Some twenty minutes later, he returned with an urn of steaming coffee which was barely possible to smell through the heavy mist of garlic fumes which hung in the air. Trudging to the bed, Gheria set down the tray. Dr. Vares had drawn a chair up beside the bed.

‘I’ll watch first,’ he said.

‘You sleep, Petre.’

‘It would do no good to try,’ said Gheria.

He held a cup beneath the spigot and the coffee gurgled out like smoking ebony.

‘Thank you,’ murmered Vares as the cup was handed to him.

Gheria nodded once and drew himself a cupful before he sat. ‘I do not know what will happen to Solta if this creature is not destroyed,’ he said. ‘The people are paralysed by terror.’

‘Has it – been elsewhere in the village?’ Vares asked him. Gheria sighed exhaustedly.

‘Why need it go elsewhere?’ he said. ‘It is finding all it – craves within these walls.’ He stared despondently at Alexis. ‘When we are gone,’ he said, ‘it will go elsewhere. The people know that and are waiting for it.’

Vares set down his cup and rubbed his eyes. ‘It seems impossible,’ he said, ‘that we, practitioners of a science, should be unable to -‘

‘What can science effect against it?’ said Gheria. ‘Science which will not even admit its existence? We could bring, into this very room, the foremost scientists of the world and they would say – my friends, you have been deluded. There is no vampire. All is mere trickery.’

Gheria stopped and looked intently at the younger man. He said, ‘Michael?’

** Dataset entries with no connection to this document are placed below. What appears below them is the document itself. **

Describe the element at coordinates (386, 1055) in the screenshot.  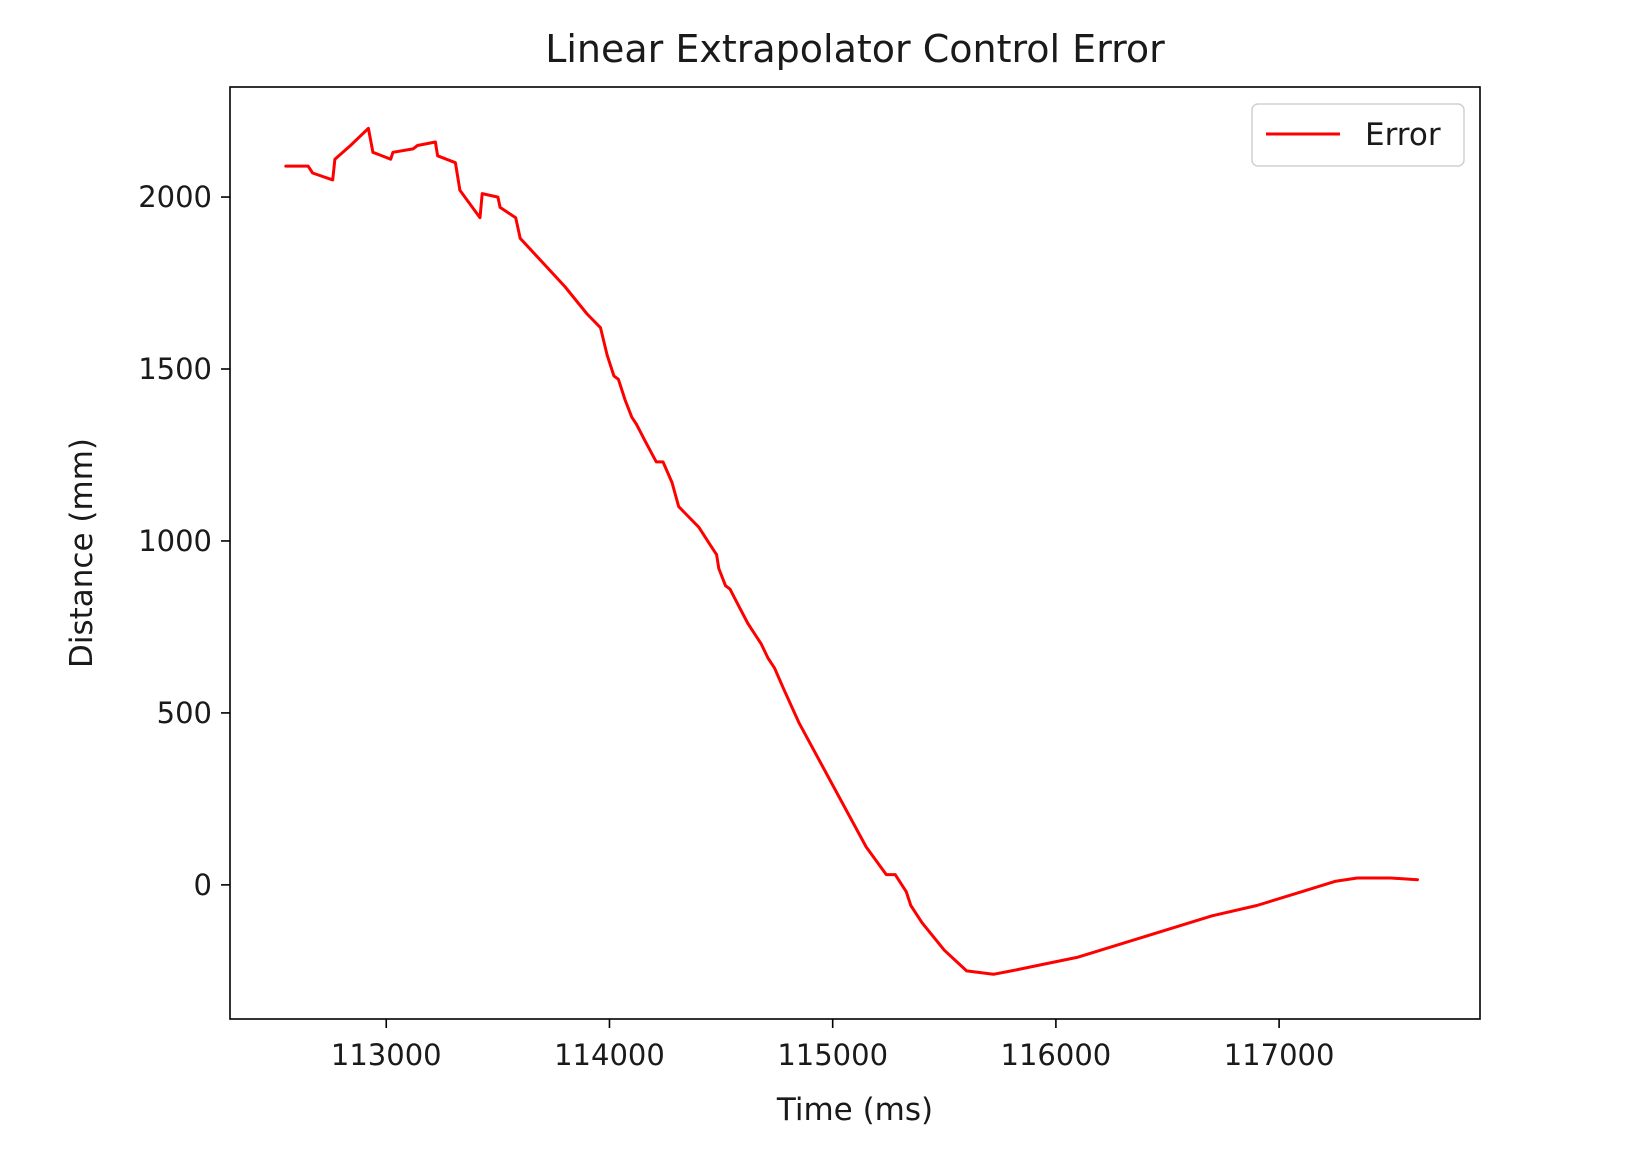
I see `x-tick-label: 113000` at that location.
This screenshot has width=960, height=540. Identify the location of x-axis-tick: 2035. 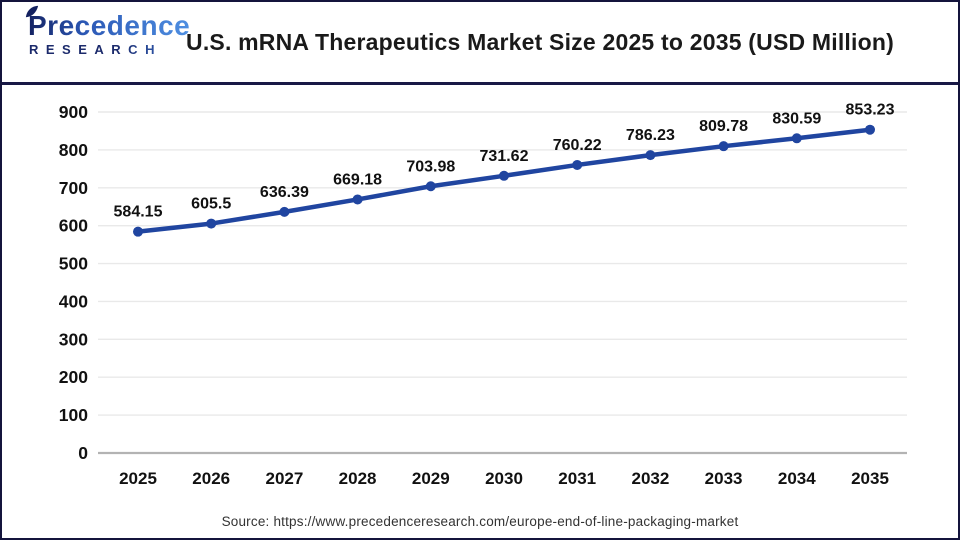
(870, 478).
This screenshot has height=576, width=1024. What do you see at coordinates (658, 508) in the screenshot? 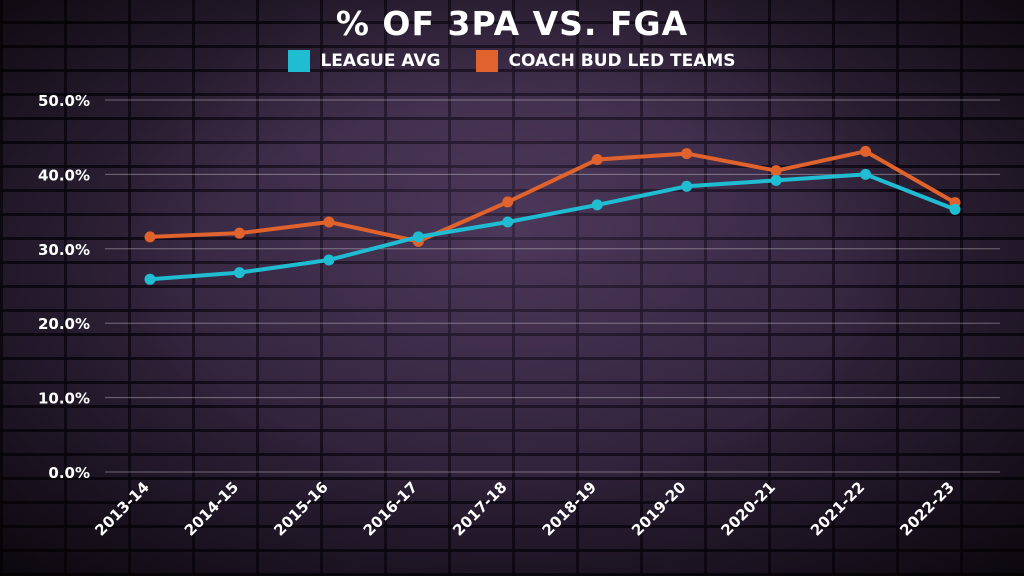
I see `x-tick-label: 2019-20` at bounding box center [658, 508].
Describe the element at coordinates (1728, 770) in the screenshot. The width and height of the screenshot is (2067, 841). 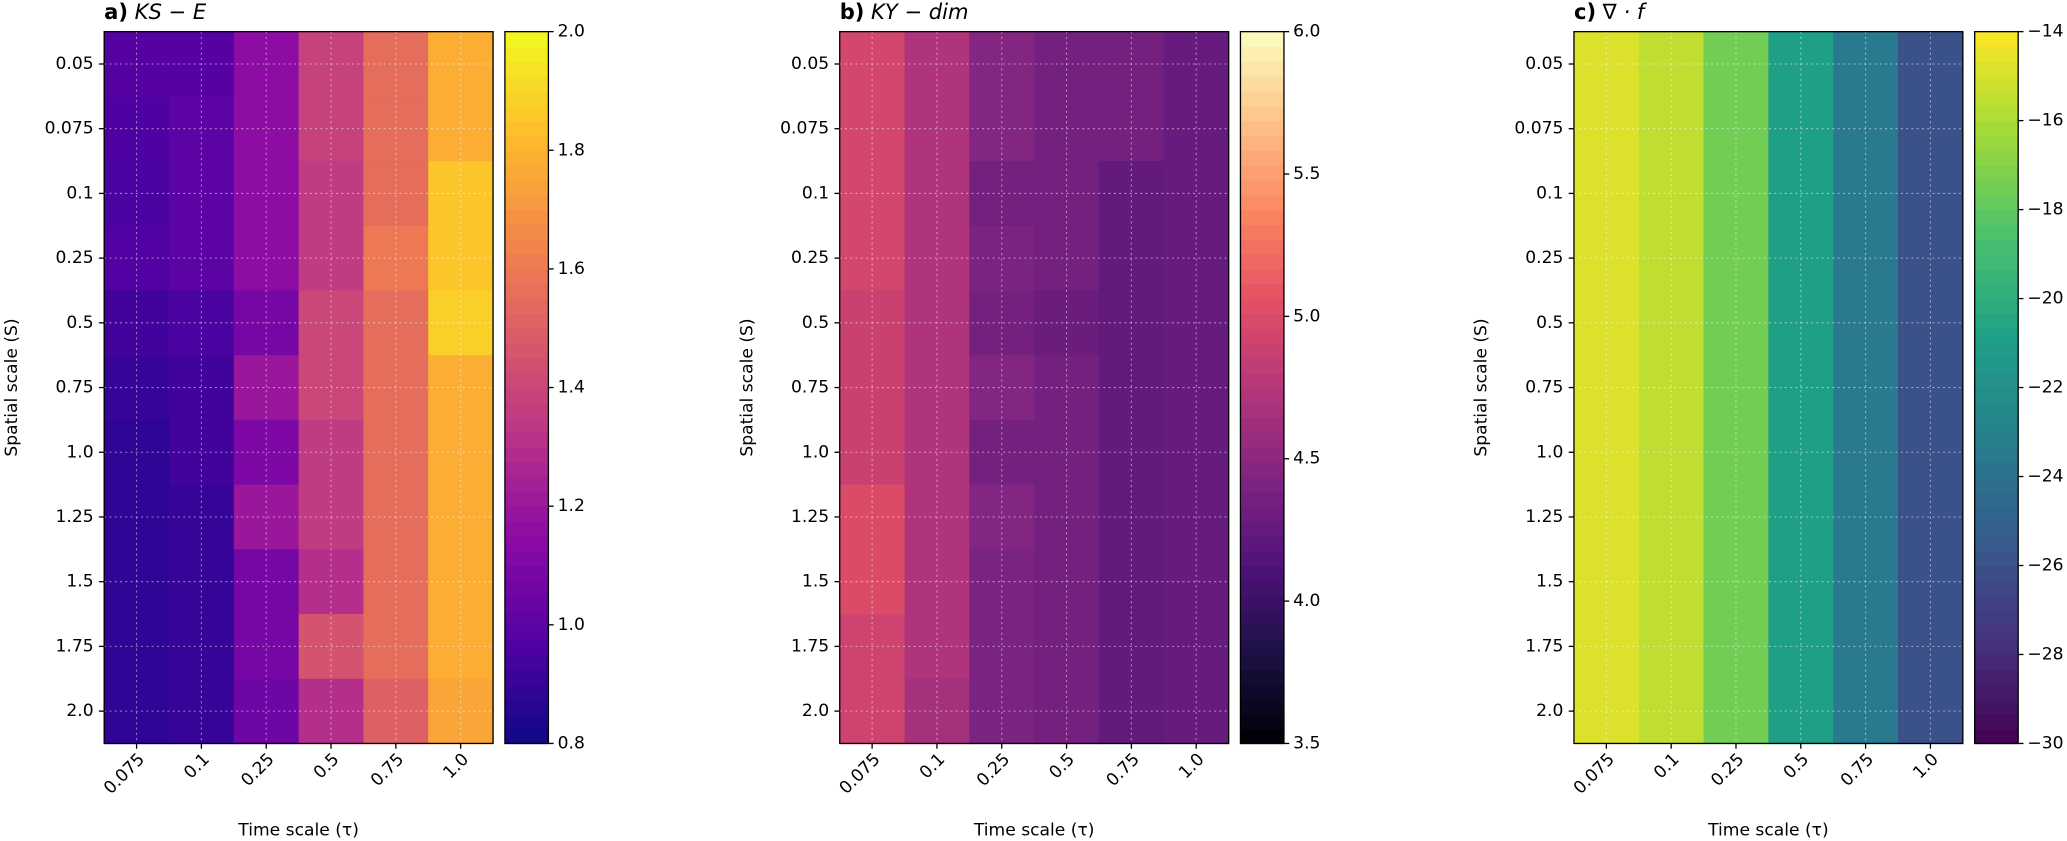
I see `x-tick-label: 0.25` at that location.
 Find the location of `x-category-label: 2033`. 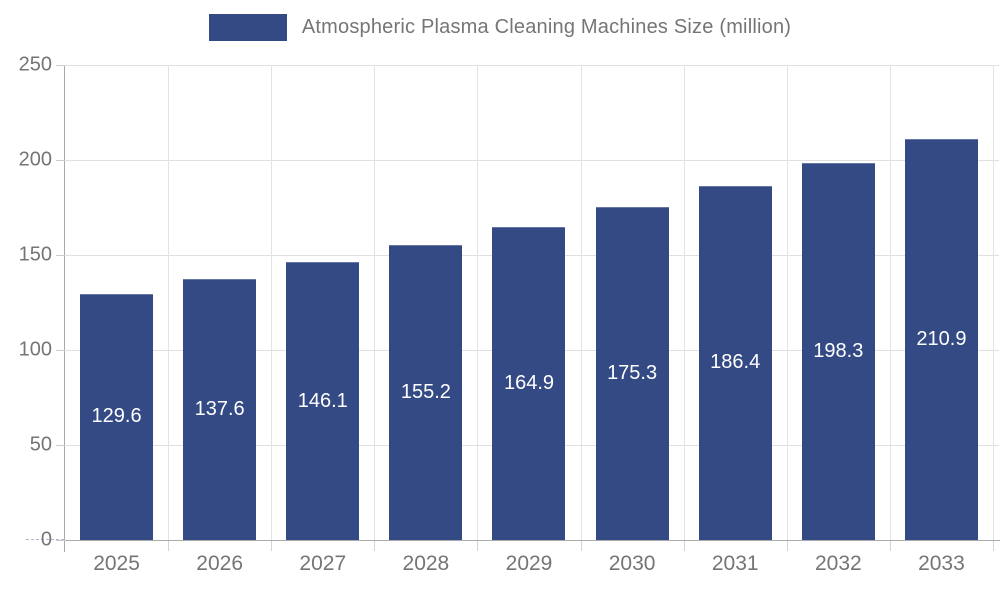

x-category-label: 2033 is located at coordinates (942, 564).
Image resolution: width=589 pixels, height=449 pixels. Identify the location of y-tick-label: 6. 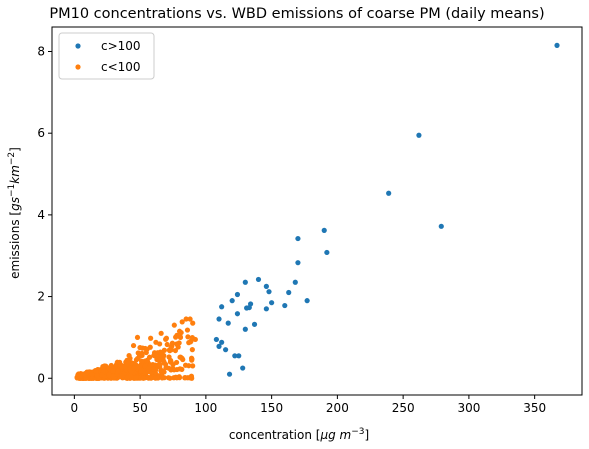
(41, 133).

Vares’ breath was slow and heavy.

Putting down his cup of untouched coffee, Gheria stood and moved to where Vares sat slumped in his chair. He pressed back an eyelid, looked down briefly at the sightless pupil, then withdrew his hand. The drug was quick, he thought. And most effective. Vares would be insensible for more than time enough. Moving to the closet, Gheria drew down his bag and carried it to the bed. He tore Alexis’ nightdress from her upper body and, within seconds, had drawn another syringe full of her blood; this would be the last withdrawal, fortunately. Stanching the wound, he took the syringe to Vares and emptied it into the young man’s mouth, smearing it across his lips and teeth. That done, he strode to the door and unlocked it. Returning to Vares, he raised and carried him into the hall.

Karel would not awaken; a small amount of opiate in his food had seen to that.

Gheria laboured down the steps beneath the weight of Vares’ body. In the darkest corner of the cellar, a wooden casket waited for the younger man. There he would lie until the following morning when the distraught Dr. Petre Gheria would, with sudden inspiration, order Karel to search the attic and cellar on the remote, nay fantastic possibility that…

Ten minutes later, Gheria was back in the bedroom checking Alexis’ pulse beat. It was active enough; she would survive. The pain and torturing horror she had undergone would be punishment enough for her.

As for Vares Dr. Gheria smiled in pleasure for the first time since Alexis and he had returned from Cluj at the end of the summer.

Dear spirits in heaven, would it not be sheer enchantment to watch old Karel drive a stake through Michael Vares’ damned cuckolding heart!